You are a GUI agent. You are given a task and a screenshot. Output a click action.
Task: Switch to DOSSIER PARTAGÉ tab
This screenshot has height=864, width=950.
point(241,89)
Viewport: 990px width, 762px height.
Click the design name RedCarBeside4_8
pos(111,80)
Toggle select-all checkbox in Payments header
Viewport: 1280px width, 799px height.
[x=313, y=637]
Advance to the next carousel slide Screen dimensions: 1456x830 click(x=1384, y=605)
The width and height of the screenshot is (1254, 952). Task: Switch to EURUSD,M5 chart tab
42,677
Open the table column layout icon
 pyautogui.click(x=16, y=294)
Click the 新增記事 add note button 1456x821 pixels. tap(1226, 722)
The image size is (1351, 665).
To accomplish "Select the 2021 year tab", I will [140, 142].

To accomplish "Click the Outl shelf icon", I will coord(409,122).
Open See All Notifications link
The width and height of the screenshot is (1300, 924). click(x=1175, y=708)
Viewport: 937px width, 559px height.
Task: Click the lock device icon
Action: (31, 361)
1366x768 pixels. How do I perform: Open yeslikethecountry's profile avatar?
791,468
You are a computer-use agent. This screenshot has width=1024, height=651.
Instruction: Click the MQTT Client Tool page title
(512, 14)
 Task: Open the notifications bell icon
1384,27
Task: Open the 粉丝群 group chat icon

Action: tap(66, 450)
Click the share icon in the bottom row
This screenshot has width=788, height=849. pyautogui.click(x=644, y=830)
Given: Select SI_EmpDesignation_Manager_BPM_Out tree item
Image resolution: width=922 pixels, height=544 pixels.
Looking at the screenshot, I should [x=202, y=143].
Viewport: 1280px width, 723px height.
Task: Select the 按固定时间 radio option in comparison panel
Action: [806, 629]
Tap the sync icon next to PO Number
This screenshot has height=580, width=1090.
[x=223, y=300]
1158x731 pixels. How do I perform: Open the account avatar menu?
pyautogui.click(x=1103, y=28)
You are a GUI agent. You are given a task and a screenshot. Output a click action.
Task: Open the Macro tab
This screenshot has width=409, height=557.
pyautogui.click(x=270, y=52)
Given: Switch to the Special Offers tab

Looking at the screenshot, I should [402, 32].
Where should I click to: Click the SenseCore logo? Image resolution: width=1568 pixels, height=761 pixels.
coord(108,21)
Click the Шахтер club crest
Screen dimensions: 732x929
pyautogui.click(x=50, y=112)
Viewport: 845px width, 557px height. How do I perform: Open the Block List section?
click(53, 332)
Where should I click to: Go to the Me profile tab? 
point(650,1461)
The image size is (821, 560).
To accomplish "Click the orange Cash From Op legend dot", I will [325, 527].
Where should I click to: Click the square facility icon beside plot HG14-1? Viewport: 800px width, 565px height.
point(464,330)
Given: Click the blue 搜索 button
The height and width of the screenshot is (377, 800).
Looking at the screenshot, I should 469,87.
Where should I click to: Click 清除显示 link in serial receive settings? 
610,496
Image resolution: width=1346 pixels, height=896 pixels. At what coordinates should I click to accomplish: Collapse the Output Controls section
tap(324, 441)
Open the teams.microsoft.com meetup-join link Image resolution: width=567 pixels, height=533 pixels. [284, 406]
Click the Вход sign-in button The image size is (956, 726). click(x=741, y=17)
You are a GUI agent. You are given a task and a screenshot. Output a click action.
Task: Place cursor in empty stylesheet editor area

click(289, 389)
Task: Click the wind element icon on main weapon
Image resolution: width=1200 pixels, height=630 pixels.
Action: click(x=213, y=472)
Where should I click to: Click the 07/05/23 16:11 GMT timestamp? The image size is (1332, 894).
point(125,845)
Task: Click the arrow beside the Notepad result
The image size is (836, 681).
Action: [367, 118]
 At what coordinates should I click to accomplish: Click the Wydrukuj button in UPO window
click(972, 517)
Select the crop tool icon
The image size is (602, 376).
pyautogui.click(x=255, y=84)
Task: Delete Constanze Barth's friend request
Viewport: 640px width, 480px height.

Problem requirements ->
Proceeding from the line containing "Where should I click to: Go" through the line containing "Given: Click the blue 搜索 button", transcribe the lines above exactly, both end lines included.

Response ->
Where should I click to: Go to the Me profile tab? 
point(650,1461)
The image size is (821, 560).
To accomplish "Click the orange Cash From Op legend dot", I will [325, 527].
Where should I click to: Click the square facility icon beside plot HG14-1? Viewport: 800px width, 565px height.
point(464,330)
Given: Click the blue 搜索 button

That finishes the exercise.